The Gate (Blu-ray Disc)



The Gate was released in 1987 and became a cult favorite through repeated cable airings and VHS rentals, outlasting many of its peers even today. Directed by Tibor Takacs, who also directed the sequel The Gate II: Trespassers and I, Madman, the movie tells the story of young Glen who accidentally finds an underground pit in his backyard when digging around for geodes. He, his friend Terry, and his sister Al reluctantly find themselves having to look for a way to stop the demonic forces from coming out of the pit before it’s too late for all of them.

Despite seeing a lot of movies when I was young, I somehow missed The Gate. I distinctly remember seeing the VHS sitting on the shelf at the video store too, but it wound up being one of those movies that just flew under my radar. When I did eventually see it, I was expecting something more akin to a Fulci movie based on the cover alone, which made it seem that it had the potential to be a lot more horrific than it actually wound up being. To say the least, The Gate is a more fun movie than I imagined. Besides being a horror movie about kids that are treated like real people (a particular nitpick of mine), it also features lots of good special effects, effective stop-motion animation (courtesy of the great Randall William Cook), and eerie imagery that resonates and manages to stick with you. In the vein of The Monster Squad, it’s a little more bleak by comparison, which makes it effective in a different way.
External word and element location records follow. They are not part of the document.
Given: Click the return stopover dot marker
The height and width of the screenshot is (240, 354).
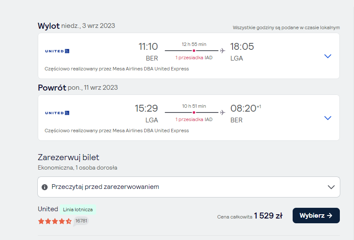Looking at the screenshot, I should (194, 112).
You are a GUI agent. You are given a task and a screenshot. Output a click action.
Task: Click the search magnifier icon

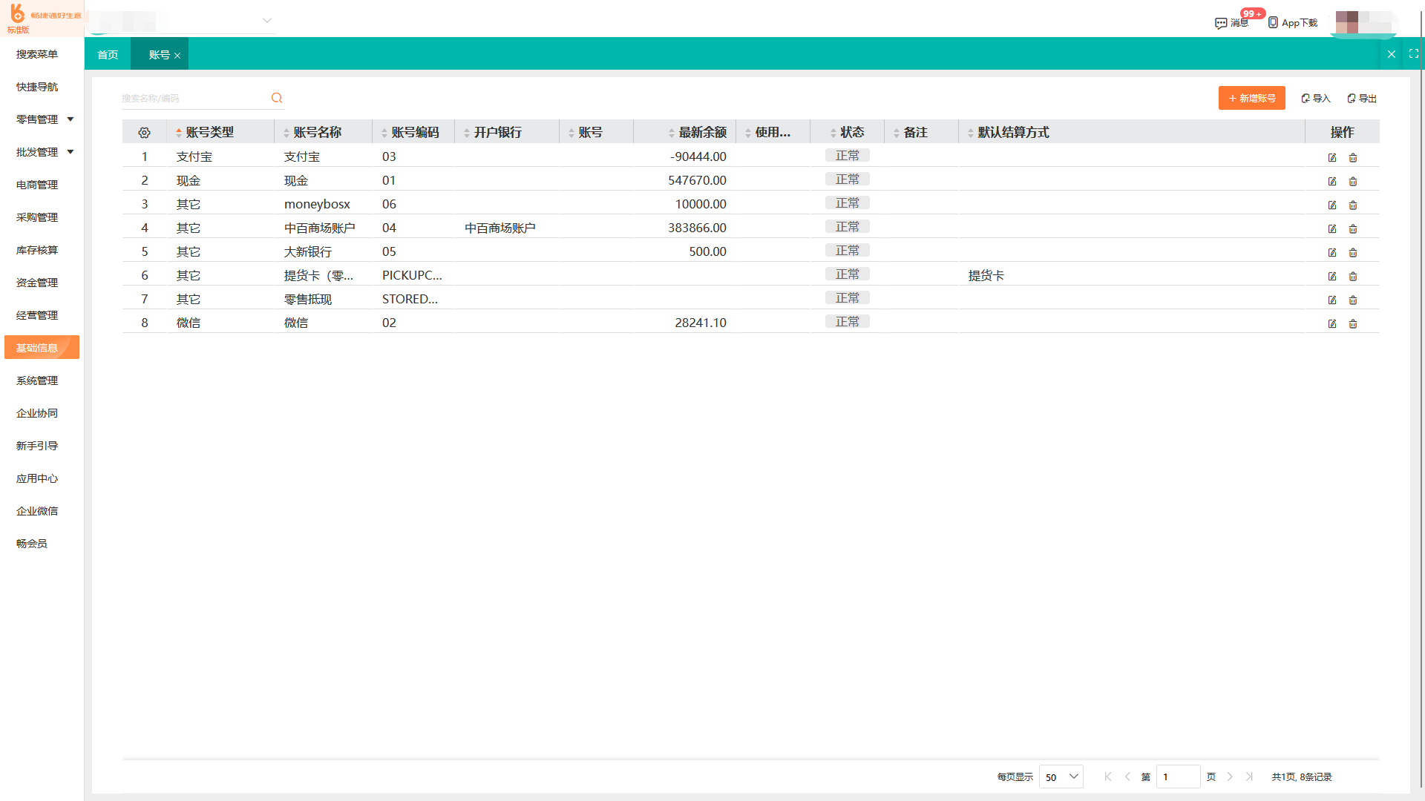point(277,97)
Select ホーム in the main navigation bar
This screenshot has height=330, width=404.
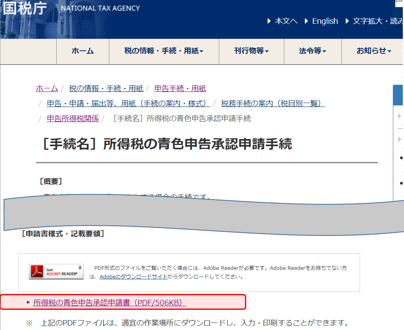82,51
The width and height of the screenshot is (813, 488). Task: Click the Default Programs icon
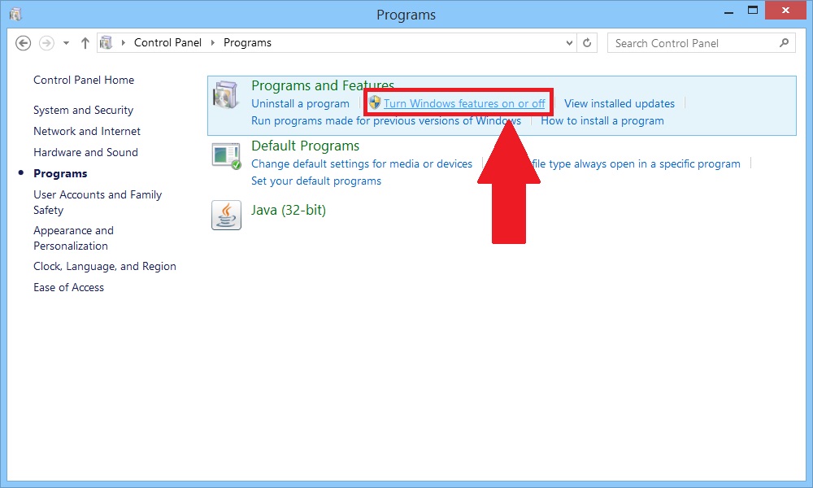(x=226, y=155)
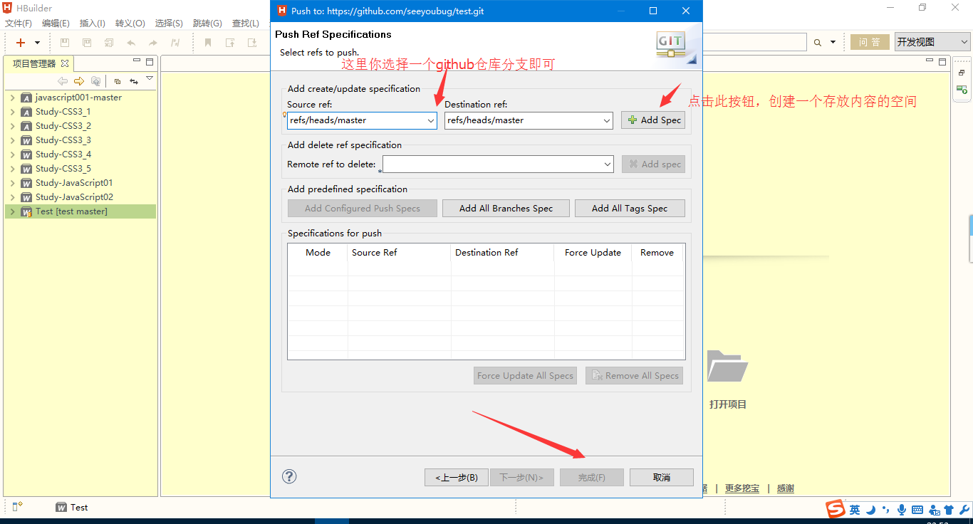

Vestron Video’s transfer of the film is in great shape. Besides the softness it exhibits due to the use of opticals for many of the special effects sequences, there’s also an uptick in grain, but the overall look is film-like with strong fine detail. Depth is generally good, and textures definitely benefit from a bump up in quality. Colors, while good, never really pop like they should, and skin tones don’t always look all that natural either. Black levels are solid, even though there isn’t much to shadow detailing, which is something that’s baked into the film itself. Overall brightness is good, although contrast seems slightly high. There’s also not much leftover in terms of damage, other than some mild speckling, but there is some minor wobble in a few places. It’s quite a clean and stable presentation otherwise. The audio comes as an English 2.0 DTS-HD track, and it’s definitely on par with the video presentation, if not better. Sound effects definitely move back and forth at times, particularly during the ending, and dialogue is always clean and clear. Score benefits as well, coming through with terrific clarity. Some surprising low end activity was also present. Even though the transfer is bound to be nitpicked to death by hardcore videophiles, this is definitely an upgrade in the A/V department. Subtitles are also included in English SDH and Spanish.
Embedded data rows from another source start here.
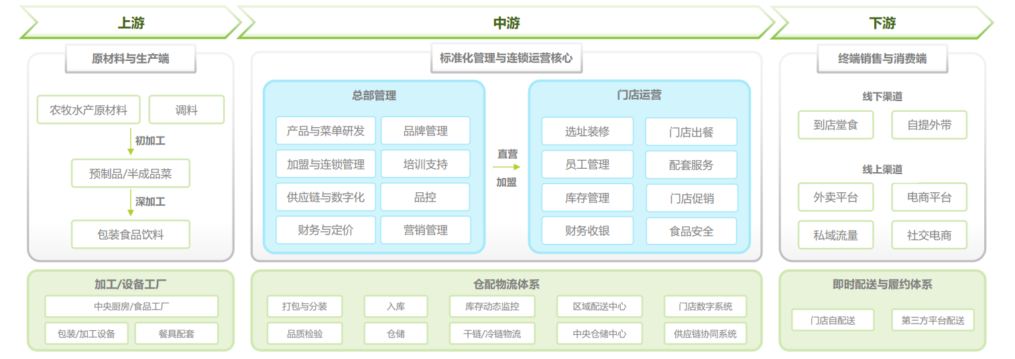The height and width of the screenshot is (359, 1015).
Task: Click the 农牧水产原材料 box
Action: [88, 110]
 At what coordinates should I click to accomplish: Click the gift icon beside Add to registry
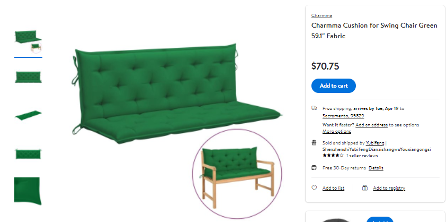(364, 187)
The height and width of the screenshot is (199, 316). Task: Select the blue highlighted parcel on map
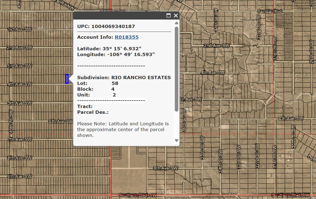pos(67,79)
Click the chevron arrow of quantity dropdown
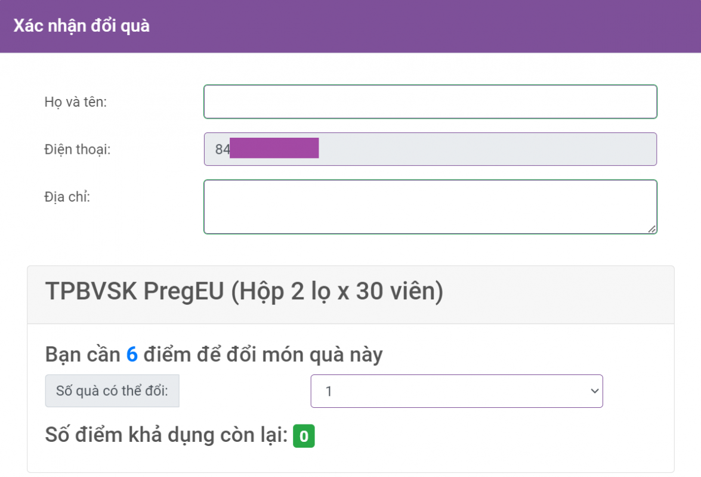Screen dimensions: 701x477 594,391
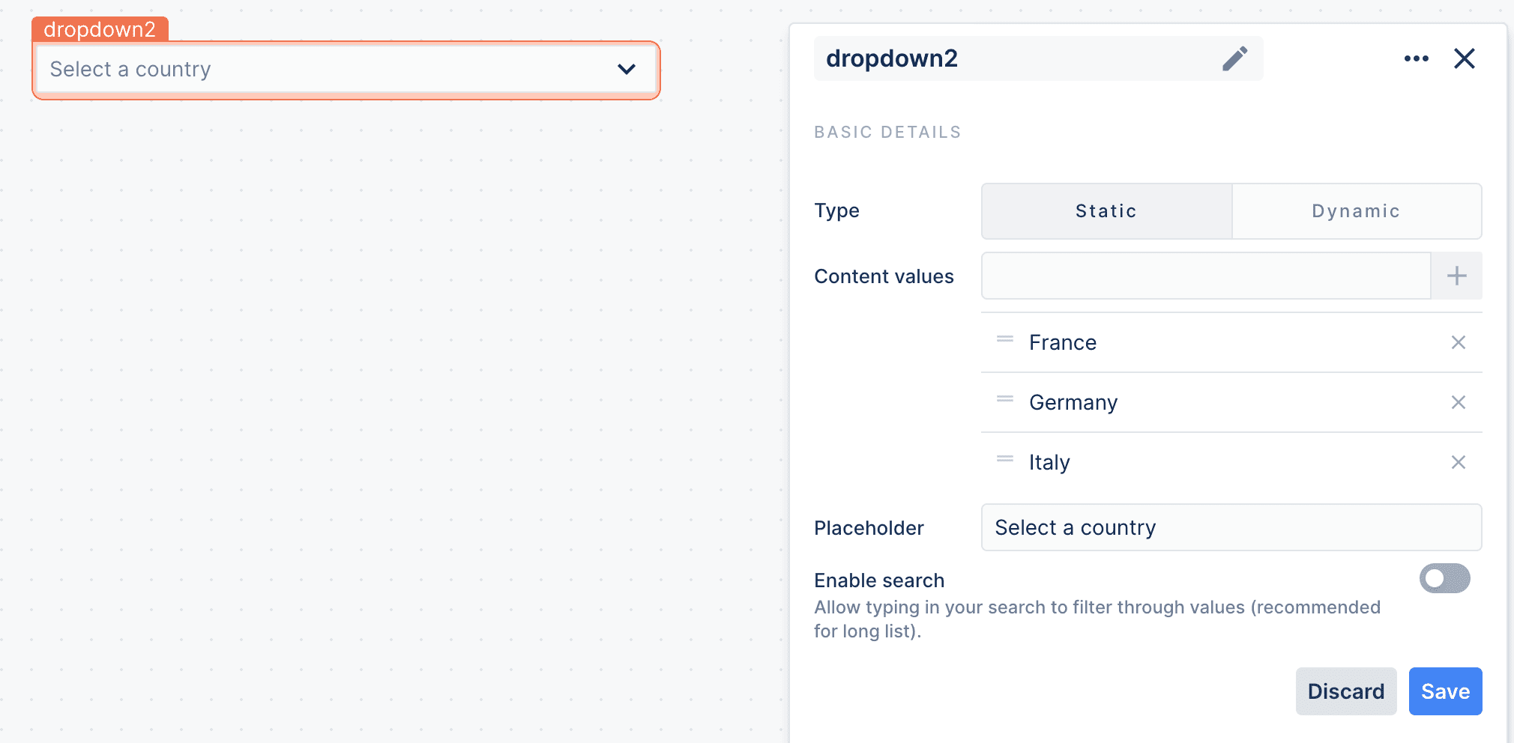Click the Placeholder text field
Viewport: 1514px width, 743px height.
pyautogui.click(x=1231, y=527)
For the supplemental materials, everything has been carried over from the previous Special Edition DVD release, with a bunch of new stuff added, making it a regular plethora of extra material to dig through. There are two audio commentaries, one with director Tibor Takacs, writer Michael Nankin, and special effects designer & supervisor Randall William Cook, and the other with Cook, special make-up effects artist Craig Reardon, special effects artist Frank Carere, and matte photographer Bill Taylor; an isolated score and audio interview track with composers Michael Hoenig and J. Peter Robinson; The Gate: Unlocked retrospective featurette; Minion Maker, an interview with Reardon; From Hell It Came, an interview with co-producer Andras Hamori; The Workman Speaks, an interview with actor Carl Kraines; Made in Canada, a series of interviews with production manager Robert Wertheimer, costume designer Trysha Bakker, third assistant director Kathleen Meade, “Minion” performer Jonathan Llyr, actor Scot Denton, and post-production supervisor H. Gordon Woodside; From Hell: The Creatures & Demons of The Gate with Cook and Reardon; The Gatekeepers with Takacs and Michael Nankin; a vintage Making of The Gate featurette; the teaser and theatrical trailers; a TV spot; an animated storyboard gallery; and an animated behind the scenes gallery.

Vestron Video’s presentation of The Gate is one that will happily delight fans of the movie, old and new. With a solid presentation and a wealth of bonus material, it’s definitely one of their best releases thus far. Highly recommended.